Constitue un « aménagement raisonnable » au sens du droit européen, la réaffectation sur un autre poste de travail d’un travailleur inapte en raison d’un handicap survenu après son embauche.
Dans son arrêt en réponse à une question préjudicielle introduite par le Conseil d’Etat belge (CJUE, 10 février 2022, C-485/20), la Cour de justice de l’Union européenne dessine les contours de l’« aménagement raisonnable ». Cette obligation renforcée impose à l’employeur d’effectuer toute mesure nécessaire, sauf contrainte excessive.
La mesure prise par l’employeur à la suite de l’inaptitude du salarié
En l’espèce, l’employeur a licencié un agent de maintenance de voies ferrées belges, accomplissant un stage consécutif à son recrutement. Ce dernier a été déclaré inapte à exercer les fonctions pour lesquelles il avait été recruté. L’entreprise gestionnaire d’infrastructure pour les Chemins de fer belges n’avait a priori pas envisagé un tel cas.
En effet, contrairement aux agents statutaires, les stagiaires handicapés et incapables à exercer leur fonction ne bénéficient pas d’une réaffectation.
L’agent stagiaire ayant une pathologie cardiaque a dû se voir poser un pacemaker, incompatible avec l’exposition à des champs électromagnétiques. Il a été déclaré inapte à ses fonctions sans possibilité de réaffectation compte tenu de son statut de stagiaire.
Il a alors introduit devant le Conseil d’État belge un recours en annulation contre la décision de licenciement. Ce dernier a décidé de surseoir à statuer et de poser une question préjudicielle à la CJUE.
La Cour a relevé que le droit européen(1) a vocation à « englober la situation d’un travailleur qui effectue un stage de formation consécutif à son recrutement » (point 30).
Elle a donc considéré que l’employeur devait procéder à la réaffectation de l’agent déclaré inapte à ses fonctions prévues en raison de la survenance d’un handicap, y compris « accomplissant un stage consécutif à son recrutement » (point 49).
Pour autant, la Cour précise que l’obligation de réaffectation n’est pas absolue dans la mesure où la directive « ne saurait obliger l’employeur à prendre des mesures qui lui imposeraient une « charge disproportionnée » (point 45).
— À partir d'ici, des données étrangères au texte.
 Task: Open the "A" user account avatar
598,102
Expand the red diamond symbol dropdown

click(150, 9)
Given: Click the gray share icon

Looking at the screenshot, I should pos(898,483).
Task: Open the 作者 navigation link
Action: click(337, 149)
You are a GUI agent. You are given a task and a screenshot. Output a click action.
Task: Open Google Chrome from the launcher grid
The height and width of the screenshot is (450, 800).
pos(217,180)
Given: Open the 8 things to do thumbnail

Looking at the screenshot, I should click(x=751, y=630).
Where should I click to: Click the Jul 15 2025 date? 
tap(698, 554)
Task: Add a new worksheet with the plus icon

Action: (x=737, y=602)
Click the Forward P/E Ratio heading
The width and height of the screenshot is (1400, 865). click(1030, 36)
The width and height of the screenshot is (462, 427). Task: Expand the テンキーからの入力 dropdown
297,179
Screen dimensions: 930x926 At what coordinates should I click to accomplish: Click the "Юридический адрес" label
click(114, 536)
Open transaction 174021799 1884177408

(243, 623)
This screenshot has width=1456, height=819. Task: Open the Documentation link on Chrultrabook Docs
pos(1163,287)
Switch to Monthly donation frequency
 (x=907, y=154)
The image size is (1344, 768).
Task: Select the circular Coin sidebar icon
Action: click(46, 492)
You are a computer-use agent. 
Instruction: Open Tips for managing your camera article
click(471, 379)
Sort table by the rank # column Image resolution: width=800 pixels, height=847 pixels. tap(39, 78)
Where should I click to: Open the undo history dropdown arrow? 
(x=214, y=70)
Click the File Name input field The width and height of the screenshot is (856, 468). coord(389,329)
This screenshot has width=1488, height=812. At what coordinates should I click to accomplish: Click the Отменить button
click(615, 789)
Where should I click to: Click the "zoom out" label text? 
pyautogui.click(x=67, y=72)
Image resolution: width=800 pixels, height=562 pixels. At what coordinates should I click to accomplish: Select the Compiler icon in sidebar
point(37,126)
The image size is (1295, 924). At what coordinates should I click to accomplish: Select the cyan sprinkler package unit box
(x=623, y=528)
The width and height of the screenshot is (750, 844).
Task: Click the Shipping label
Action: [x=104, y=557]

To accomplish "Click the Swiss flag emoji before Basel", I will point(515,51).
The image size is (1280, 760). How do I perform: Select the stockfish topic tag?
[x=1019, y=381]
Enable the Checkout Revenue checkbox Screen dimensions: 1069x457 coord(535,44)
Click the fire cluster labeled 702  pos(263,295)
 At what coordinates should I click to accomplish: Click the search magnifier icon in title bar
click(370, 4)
« L’aménagement raisonnable » de l’entreprise pour les personnes handicapées
La Cour s’est ensuite attachée à définir l’étendue de l’obligation d’ « aménagement raisonnable » imposé à l’employeur par l’article 5 de la directive européenne.
Selon elle, il résulte de cette disposition que « l’employeur est tenu de prendre les mesures appropriées, à savoir des mesures efficaces et pratiques, en prenant en compte chaque situation individuelle, pour permettre à toute personne handicapée d’accéder à un emploi, de l’exercer ou d’y progresser, ou pour qu’une formation lui soit dispensée sans imposer à l’employeur une charge disproportionnée » (point 37).
La CJUE rappelle l’interprétation large de l’ « aménagement raisonnable » au sens de la directive européenne(1) :
- sa définition, consubstantielle au principe de non-discrimination (CJUE, 11 avril 2013, HK Dannemark, C-335/11),
- son applicabilité, du secteur public ou privé, à tous travailleurs et personnes accomplissant un stage préparatoire ou des périodes d’apprentissage.
La Cour conclut que « lorsqu’un travailleur devient définitivement inapte à occuper son poste en raison de la survenance d’un handicap, sa réaffectation à un autre poste de travail est susceptible de constituer une mesure appropriée dans le cadre des « aménagements raisonnables » (point 43).
Pour autant, le standard « raisonnable » n’induit pas que l’employeur soit tenu à l’impossible. Il convient de prendre en compte :
- la situation économique de l’organisation ou de l’entreprise (coûts financiers qu’impliquent les mesures d’aménagement, taille et ressources financières) (point 45) ;
- les compétences, capacités et disponibilité du travailleur (point 49).
Cet arrêt s’inscrit dans la ligne de la jurisprudence tant européenne que nationale(2) visant à protéger les travailleurs handicapés.
Emmanuel Walle
Laurent Canoy
Lexing Travail numérique
Notes
- Directive 2000/78/CE du 27 novembre 2000.
- Pour plus d’information, cf. Défenseur des droits, Guide de l’emploi des personnes en situation de handicap et aménagement raisonnable, Ed. 2017.